Make Smart Food Choices
8. Choose smarter fast food. If coworkers invite you out for fast food, you don't have to decline on the basis of health considerations. Just choose wisely. Opt for a broiled chicken breast sandwich without the sauce or purchase a salad (store your own homemade or store-bought low-fat dressing in the break room fridge). At sit-down restaurants or the company cafeteria, opt for broth-based soup, fresh fruit cups, and grilled or steamed items.9. Create a sandwich-o-matic chart and stick it on your refrigerator. This prevents the early morning haze from overcoming your better judgment and allowing you to leave the house without a packed lunch. In one category on your chart, list your bread options (whole wheat bread, pita, tortilla wrap, and so on). In the next column, list your protein options, such as turkey breast, low-fat cheese or soy cheese, lean roast beef, hummus, or tuna or chicken salad. In another column, list vegetable toppings such as broccoli, sprouts, spinach, romaine, cucumber slices, tomato slices, roasted red peppers, and shredded carrots. Finally, in the last column, list your condiments, ranging from mustard to low-fat mayo to Italian dressing. You can also include a list of accompaniments such as cheese sticks, apples, oranges, yogurt, baby carrots, low-fat milk, and ready-made soup. Then, every morning (or, even better, the night before) pick one item from each column to pack. Voilà! A quick and healthy lunch!
10. Mini-size your sandwich. When purchasing sandwiches from a deli or company cafeteria, ask for a half portion. In one study, participants presented with a 12-inch sandwich ate the entire sandwich but felt just as satisfied afterward as when they ate an 8-inch sandwich. Apparently, seeing less translates into eating less.
11. For a healthier lunch, eat a healthier breakfast. Breakfasts composed of simple starches like doughnuts, white breads, or many popular breakfast cereals are quickly converted into sugar that floods your bloodstream and then goes away quickly. This leaves you craving fatty, high-calorie foods come lunch. Far better is to eat healthier breakfast foods that are slow to digest and thus leave you fuller longer. These include whole grains and lean proteins.
12. Exercise as you run errands. If you need to run errands during your lunch break, get some exercise in at the same time. If possible, complete your errands as you power walk, hitting the bank, convenience store, and other locations on foot. The exercise will help refresh your mind and reduce the stress of the day.
13. Walk to the deli. If you must eat out, walk to your destination. You'll burn some extra calories and refresh your mind at the same time. The short walk may also give you the willpower you need to order more healthfully.
14. Start a lunch bunch group. Eat with other coworkers who are interested in weight control, health, and nutrition. Share foods for taste-testing, exchange tips and recipes, and once a week, have each member bring in one healthy contribution to the meal.

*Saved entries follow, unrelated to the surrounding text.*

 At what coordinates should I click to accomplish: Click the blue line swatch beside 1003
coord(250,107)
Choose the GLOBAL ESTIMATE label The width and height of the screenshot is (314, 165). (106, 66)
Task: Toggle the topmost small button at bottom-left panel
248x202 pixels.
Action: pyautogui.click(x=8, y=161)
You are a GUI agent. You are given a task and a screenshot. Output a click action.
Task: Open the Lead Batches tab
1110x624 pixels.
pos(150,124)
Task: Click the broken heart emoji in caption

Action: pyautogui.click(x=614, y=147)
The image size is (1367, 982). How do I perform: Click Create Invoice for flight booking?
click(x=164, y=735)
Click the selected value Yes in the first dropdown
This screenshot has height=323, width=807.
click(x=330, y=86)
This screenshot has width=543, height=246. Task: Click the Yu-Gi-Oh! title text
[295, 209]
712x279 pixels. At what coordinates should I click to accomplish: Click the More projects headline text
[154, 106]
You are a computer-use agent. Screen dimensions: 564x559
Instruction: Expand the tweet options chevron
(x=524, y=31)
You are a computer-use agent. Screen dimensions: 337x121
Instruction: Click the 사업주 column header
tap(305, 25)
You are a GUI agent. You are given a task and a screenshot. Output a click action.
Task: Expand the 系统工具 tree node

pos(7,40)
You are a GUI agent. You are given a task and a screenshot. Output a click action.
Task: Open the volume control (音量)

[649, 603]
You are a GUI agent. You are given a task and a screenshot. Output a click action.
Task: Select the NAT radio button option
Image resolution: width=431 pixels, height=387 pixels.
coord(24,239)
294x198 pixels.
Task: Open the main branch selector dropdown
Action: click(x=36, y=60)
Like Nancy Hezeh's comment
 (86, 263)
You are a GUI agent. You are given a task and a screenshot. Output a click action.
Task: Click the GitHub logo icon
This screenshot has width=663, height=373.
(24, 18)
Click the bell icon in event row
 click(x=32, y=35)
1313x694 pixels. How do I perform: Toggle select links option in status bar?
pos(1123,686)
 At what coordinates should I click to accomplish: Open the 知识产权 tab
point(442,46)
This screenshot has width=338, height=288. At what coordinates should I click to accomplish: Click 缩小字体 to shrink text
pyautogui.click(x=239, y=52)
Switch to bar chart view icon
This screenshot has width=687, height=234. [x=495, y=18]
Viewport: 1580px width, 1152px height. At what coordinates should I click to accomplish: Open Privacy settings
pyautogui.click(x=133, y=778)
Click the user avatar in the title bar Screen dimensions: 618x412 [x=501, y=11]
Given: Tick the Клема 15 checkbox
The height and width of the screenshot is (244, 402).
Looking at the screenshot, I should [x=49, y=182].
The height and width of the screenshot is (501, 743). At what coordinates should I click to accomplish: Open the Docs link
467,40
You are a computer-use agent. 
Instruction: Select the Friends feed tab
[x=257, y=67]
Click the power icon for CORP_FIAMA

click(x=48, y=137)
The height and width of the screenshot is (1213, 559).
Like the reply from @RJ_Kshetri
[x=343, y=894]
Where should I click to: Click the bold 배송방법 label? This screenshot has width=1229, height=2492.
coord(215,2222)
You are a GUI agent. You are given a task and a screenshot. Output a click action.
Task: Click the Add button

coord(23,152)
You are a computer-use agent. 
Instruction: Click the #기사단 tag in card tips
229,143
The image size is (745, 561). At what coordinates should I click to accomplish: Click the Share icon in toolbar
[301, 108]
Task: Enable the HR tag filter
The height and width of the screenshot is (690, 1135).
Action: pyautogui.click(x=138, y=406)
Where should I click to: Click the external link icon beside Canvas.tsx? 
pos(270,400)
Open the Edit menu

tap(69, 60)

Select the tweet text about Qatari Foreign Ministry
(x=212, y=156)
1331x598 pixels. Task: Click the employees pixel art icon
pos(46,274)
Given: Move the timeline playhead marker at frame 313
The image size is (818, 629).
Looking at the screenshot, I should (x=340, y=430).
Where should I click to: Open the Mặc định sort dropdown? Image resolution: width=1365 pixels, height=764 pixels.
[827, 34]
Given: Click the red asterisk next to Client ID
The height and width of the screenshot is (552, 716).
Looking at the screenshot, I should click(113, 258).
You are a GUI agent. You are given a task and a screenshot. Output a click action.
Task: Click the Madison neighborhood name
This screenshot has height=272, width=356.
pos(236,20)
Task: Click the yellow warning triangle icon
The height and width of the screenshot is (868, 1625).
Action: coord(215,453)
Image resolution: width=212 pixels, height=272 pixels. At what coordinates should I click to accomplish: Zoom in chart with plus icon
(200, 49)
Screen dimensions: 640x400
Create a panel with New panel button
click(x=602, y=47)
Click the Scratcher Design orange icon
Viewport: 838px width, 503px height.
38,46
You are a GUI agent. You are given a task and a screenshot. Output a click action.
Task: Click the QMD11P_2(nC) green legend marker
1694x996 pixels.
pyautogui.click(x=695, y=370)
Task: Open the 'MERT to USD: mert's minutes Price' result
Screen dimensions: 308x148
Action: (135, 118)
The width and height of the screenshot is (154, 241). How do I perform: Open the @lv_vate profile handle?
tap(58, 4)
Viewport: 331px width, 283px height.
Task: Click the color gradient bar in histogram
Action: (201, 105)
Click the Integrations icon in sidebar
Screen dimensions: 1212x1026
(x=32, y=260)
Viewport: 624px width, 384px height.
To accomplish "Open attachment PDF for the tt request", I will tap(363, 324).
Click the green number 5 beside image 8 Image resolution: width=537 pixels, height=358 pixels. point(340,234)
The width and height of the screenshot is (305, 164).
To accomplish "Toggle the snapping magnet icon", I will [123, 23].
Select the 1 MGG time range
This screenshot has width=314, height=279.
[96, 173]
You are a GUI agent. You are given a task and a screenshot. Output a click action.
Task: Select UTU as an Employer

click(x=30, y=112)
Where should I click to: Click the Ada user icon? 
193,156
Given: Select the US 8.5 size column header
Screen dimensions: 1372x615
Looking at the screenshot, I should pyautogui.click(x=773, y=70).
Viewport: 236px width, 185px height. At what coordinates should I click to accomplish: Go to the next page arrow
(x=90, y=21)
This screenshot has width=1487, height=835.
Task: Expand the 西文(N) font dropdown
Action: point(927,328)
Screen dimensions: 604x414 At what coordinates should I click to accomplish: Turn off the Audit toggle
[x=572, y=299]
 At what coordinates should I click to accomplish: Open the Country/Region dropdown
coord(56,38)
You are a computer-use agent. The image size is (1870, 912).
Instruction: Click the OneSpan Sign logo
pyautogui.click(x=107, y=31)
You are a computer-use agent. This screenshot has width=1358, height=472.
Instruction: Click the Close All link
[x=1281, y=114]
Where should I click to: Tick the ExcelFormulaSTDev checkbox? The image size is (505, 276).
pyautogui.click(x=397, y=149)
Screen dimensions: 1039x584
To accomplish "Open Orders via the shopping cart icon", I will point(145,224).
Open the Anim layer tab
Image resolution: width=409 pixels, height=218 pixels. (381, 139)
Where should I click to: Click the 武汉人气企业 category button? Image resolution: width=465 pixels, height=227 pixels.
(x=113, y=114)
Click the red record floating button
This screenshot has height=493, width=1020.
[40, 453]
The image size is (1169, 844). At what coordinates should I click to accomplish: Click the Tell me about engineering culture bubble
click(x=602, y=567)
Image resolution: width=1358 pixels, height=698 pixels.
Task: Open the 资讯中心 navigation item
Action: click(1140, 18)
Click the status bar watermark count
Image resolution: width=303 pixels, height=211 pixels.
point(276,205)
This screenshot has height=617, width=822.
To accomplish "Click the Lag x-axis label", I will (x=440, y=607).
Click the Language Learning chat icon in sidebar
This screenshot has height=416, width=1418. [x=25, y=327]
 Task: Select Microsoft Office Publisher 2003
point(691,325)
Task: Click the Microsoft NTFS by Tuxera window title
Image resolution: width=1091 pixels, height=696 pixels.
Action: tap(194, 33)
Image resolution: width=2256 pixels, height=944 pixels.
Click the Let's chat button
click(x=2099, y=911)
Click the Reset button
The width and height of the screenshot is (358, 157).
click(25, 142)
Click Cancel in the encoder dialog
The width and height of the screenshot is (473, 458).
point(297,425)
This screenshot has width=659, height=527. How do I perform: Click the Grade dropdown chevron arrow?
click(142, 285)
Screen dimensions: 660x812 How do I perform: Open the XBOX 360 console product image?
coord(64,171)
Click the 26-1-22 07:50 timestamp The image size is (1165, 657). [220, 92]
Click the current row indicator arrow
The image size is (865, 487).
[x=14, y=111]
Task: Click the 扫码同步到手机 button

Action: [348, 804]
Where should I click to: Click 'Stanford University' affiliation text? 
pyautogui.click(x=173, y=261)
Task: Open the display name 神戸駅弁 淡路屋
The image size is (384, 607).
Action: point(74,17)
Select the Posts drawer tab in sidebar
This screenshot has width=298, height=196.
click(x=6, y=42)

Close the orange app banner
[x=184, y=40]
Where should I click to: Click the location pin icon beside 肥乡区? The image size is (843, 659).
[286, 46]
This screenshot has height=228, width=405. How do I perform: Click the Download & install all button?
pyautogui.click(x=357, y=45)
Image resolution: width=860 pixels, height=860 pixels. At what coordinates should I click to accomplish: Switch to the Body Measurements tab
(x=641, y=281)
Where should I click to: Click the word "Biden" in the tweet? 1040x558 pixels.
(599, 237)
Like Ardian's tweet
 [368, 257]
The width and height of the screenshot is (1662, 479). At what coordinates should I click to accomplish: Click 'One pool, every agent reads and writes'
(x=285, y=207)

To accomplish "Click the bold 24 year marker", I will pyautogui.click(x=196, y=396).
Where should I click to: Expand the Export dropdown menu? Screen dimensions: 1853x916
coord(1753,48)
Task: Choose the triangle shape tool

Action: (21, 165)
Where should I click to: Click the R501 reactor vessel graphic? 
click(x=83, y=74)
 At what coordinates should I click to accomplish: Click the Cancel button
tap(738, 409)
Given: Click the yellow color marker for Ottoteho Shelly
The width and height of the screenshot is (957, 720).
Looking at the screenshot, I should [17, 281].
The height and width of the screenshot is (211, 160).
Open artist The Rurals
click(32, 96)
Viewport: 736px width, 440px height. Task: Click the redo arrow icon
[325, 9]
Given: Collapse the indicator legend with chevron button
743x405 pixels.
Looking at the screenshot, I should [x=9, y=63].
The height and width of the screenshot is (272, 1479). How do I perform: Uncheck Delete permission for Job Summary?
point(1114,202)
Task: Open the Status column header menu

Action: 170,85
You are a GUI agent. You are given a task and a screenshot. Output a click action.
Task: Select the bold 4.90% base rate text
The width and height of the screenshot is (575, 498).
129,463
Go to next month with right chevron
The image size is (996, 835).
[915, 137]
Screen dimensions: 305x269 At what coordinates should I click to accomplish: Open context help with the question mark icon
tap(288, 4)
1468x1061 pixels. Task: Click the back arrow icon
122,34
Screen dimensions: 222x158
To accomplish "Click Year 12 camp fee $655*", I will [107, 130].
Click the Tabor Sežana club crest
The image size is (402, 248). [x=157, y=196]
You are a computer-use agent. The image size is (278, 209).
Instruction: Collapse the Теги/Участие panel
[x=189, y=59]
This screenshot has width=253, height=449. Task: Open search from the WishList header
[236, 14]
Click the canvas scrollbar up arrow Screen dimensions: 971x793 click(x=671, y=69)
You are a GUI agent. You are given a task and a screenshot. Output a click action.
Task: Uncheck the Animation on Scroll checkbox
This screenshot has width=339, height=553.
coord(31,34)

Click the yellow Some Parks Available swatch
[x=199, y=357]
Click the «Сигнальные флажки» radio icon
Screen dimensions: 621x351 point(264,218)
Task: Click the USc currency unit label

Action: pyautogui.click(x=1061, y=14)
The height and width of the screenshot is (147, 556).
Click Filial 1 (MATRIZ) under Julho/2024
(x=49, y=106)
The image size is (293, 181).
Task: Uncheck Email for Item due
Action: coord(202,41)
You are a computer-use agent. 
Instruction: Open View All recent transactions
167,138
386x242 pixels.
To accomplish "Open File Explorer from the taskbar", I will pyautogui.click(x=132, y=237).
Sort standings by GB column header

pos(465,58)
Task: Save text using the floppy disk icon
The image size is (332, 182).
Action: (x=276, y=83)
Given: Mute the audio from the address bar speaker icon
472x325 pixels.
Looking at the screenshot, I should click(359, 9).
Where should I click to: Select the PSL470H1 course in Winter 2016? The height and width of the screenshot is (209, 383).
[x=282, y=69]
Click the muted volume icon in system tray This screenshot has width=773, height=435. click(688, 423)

15. Improve your work performance with healthy food. When Appleton Central High School in Wisconsin began serving more healthful food options and replaced soda-filled vending machines with juice, water, and energy drinks, students began behaving better and achieving more in the classroom. They stayed on task, were better able to concentrate, and paid better attention. If switching from fatty, sugary lunches produced that effect on high school students, just imagine what it can do for your mental outlook and motivation at work!